Nutts, and the Libertarian Fallacy

Posted in News under National | on Nov 02 2009

I recall from my schooldays the lesson that, yes, the civil service were a deal more capable of running the country than the politicians, but that they would be hanged from the lamposts within the week. Wind on to 2009, and a silly scientist who appears to believe that his research findings are exempt from the application of common sense is sacked by Alan Johnson who really does appreciate what politics - the art of the possible - and governance - the responsibility of the democratically elected representative to nurture the desirable - is all about.
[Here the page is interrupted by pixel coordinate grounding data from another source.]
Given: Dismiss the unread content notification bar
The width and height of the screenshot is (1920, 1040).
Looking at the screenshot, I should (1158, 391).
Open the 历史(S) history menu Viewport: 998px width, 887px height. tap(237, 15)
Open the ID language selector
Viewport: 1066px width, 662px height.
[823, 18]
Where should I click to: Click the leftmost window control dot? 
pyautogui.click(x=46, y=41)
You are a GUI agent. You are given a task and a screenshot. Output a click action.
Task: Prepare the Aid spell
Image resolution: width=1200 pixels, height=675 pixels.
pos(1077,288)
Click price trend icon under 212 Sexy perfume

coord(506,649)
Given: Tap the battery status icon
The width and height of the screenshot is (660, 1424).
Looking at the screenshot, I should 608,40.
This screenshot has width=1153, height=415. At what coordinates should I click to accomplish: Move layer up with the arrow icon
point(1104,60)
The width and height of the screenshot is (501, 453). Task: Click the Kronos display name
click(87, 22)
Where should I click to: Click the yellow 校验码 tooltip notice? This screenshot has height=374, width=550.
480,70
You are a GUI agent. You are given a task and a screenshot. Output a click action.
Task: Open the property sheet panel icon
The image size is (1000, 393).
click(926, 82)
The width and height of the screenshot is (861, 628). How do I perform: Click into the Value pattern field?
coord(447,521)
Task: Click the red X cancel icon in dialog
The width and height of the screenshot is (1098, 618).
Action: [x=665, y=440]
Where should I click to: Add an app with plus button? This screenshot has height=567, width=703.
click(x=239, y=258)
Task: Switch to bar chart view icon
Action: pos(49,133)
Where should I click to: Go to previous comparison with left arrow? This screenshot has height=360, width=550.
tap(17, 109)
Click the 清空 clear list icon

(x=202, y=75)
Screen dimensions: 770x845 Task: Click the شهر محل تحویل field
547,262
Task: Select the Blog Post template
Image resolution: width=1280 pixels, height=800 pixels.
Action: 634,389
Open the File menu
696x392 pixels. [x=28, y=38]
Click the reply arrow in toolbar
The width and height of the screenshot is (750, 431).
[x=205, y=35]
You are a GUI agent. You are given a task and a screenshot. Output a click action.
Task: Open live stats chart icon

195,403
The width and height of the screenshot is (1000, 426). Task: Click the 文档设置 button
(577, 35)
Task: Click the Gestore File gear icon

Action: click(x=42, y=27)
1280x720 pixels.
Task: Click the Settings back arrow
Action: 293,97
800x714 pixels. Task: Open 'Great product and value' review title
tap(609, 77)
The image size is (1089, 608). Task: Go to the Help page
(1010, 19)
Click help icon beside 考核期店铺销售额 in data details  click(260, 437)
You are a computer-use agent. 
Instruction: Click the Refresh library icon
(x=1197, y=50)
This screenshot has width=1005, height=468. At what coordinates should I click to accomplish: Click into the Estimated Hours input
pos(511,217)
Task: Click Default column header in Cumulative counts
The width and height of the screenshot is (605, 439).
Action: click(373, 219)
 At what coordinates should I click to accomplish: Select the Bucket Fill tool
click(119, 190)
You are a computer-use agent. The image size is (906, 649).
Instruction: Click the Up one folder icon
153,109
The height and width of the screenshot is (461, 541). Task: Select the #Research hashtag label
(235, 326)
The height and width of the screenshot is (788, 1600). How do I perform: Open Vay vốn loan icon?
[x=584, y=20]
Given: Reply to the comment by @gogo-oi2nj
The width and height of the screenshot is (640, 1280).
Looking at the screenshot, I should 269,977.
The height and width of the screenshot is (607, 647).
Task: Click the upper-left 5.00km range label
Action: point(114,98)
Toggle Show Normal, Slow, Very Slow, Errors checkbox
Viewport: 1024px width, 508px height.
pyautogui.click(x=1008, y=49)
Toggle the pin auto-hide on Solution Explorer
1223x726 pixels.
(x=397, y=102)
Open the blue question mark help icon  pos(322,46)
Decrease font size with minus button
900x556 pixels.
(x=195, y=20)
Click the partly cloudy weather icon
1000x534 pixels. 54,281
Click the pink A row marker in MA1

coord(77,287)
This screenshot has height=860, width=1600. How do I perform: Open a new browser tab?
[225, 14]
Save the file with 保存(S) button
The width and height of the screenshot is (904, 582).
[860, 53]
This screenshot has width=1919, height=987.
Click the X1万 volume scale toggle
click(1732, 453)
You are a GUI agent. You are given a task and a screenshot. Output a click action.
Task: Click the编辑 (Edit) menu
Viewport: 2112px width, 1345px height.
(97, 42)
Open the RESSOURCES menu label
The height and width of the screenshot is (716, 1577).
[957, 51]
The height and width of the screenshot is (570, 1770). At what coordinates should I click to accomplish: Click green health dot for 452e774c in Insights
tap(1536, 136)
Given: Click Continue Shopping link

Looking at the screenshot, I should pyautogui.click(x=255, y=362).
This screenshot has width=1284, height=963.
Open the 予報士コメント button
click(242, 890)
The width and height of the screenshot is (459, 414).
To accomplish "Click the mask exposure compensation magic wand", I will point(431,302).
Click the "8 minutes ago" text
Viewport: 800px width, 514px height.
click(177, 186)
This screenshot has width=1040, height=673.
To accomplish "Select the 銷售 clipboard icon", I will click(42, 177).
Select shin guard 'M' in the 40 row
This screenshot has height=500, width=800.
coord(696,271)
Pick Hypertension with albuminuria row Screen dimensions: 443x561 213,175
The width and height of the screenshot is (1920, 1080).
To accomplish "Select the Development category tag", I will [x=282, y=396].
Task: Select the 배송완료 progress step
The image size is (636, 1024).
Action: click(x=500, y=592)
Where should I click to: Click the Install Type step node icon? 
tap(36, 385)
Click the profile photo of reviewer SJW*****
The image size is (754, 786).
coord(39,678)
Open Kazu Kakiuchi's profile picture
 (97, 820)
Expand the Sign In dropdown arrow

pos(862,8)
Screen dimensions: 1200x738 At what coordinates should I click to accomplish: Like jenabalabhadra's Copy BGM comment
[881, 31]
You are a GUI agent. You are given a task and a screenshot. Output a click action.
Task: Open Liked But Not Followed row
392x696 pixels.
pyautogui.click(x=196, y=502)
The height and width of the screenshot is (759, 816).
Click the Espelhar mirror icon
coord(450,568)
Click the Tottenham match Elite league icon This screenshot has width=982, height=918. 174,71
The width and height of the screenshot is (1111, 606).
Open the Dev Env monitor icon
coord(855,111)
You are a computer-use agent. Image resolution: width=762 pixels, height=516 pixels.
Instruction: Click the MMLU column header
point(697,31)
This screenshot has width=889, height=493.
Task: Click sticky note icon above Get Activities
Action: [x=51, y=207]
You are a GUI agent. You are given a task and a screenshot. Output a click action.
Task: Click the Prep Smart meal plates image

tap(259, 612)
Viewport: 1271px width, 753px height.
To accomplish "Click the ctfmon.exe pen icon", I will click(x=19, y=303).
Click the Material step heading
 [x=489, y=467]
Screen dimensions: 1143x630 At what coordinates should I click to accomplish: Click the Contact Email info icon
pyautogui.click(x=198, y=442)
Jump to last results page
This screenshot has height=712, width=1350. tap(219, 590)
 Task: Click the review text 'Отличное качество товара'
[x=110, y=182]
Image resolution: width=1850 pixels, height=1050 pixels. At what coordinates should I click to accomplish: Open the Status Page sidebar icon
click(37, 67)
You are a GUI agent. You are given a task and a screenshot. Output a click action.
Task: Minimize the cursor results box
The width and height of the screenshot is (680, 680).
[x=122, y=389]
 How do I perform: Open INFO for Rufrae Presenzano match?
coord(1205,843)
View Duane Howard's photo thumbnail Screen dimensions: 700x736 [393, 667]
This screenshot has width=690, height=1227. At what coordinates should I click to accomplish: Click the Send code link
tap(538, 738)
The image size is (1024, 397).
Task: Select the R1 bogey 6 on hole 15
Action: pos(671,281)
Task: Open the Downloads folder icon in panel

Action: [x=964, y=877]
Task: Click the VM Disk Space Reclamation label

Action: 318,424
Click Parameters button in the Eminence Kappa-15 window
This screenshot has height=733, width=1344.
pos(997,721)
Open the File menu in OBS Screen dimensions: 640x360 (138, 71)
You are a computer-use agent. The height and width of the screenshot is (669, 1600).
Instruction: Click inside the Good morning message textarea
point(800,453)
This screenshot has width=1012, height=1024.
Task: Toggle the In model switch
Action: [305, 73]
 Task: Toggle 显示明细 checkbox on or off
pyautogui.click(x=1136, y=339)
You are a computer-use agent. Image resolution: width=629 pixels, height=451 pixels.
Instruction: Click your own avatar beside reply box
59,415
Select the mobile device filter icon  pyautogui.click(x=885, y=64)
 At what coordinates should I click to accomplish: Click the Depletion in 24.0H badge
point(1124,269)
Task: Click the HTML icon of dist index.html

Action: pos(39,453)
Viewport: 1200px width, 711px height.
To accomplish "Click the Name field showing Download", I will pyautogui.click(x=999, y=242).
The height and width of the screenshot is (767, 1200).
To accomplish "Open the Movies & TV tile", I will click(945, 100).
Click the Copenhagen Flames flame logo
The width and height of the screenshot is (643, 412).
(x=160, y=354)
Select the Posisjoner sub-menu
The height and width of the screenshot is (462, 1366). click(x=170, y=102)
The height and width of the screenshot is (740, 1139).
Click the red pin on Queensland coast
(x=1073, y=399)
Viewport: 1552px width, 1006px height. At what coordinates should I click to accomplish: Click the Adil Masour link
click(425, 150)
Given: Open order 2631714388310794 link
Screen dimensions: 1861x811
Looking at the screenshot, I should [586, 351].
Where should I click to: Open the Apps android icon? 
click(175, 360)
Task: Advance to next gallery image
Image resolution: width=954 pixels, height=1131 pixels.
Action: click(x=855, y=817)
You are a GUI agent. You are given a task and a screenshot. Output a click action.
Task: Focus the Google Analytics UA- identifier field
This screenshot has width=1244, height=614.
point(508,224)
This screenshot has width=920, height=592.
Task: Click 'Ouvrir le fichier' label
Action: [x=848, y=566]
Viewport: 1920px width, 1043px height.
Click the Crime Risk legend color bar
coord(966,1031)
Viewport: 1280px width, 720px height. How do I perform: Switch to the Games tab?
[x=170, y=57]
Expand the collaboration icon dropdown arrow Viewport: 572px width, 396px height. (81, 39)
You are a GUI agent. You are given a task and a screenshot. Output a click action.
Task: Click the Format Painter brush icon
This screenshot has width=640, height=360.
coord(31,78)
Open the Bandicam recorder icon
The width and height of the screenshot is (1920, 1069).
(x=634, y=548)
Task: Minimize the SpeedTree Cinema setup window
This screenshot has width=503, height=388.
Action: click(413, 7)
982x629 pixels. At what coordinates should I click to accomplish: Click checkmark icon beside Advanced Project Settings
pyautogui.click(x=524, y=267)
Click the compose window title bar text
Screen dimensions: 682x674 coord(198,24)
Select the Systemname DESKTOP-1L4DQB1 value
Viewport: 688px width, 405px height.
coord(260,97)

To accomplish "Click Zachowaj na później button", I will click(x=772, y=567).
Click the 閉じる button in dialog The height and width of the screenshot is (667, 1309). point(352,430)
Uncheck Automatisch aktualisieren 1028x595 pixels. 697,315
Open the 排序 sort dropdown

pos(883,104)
That the wonderfully named, Prof. David Nutt, put horse riding on the same plane as getting wasted on weed shows up his grasp on logic. The Home Secretary understands that there are ‘settled’ values in society that are general and go beyond the pleasures and conveniences of individuals. People may not like them, agree with them, or even abide by them, but they recognise them. It’s in reference to such settled values that the Government has reclassified canabis in the context of the wider battle against a globally criminalised production and distribution of mind altering drugs that is entirely driven by personal demand.

Lots of us break motoring speed limits, sometimes accidently, sometimes knowingly, sometimes with good reason; most often without any harm done. We all know it’s not permitted, and take our own decisions on it. Warren Buffet owns up to shop lifting in a wild, far-away spasm of youth. He’s no hardened criminal or was ever likely to have been. It was the thrill of being naughty without a true conception of what he was doing wrong that led him on. Should we then decriminalise shop-lifting as a mostly ‘harmless’ activity, a Class C offence. Should we turn a blind eye to speeding? Define wrong. Wrong according to whose code? Define harm. Harm to whom and to what? These are complex questions that we’ve debated for as long as society has existed.

Humans have been doing alcohol for aeons. It’s part of our culture’s settled values, though not of some others such as those rooted in Islam. We distinguish between acceptable consumption and abuse, and never cease to struggle to deal with the consequences. And here’s the nub of it. With alcohol, we start from where we are, not where we would ideally have started from. Aware of where drink has led us, we try to prevent the myriad other mind altering mixtures from dragging us to an uncontrollable future of unimaginably greater complexity and danger.

There is a big, big debate on how to deal with the reality of a massive multi-billion pound, criminal/terrorist drugs trade and unbridled demand from consummers who do so in the full knowledge of being in breach of society’s settled values but within their self-given rights to do what the f*** they like, in blind and wilful disregard for the world wide consequences of their actions - thanks a bundle J S Mill. Prof. Nutt’s bleating only points up the silliness of purely inductive reasoning without reference to the realities and implications for the ‘bigger picture’. It was nuts and naive of the Government to tie public policy to the tunnel vision opinion of experts, a hostage to fortune and a car-crash waiting to happen.

Thank you, Alan Johnson for good sense and good judgement.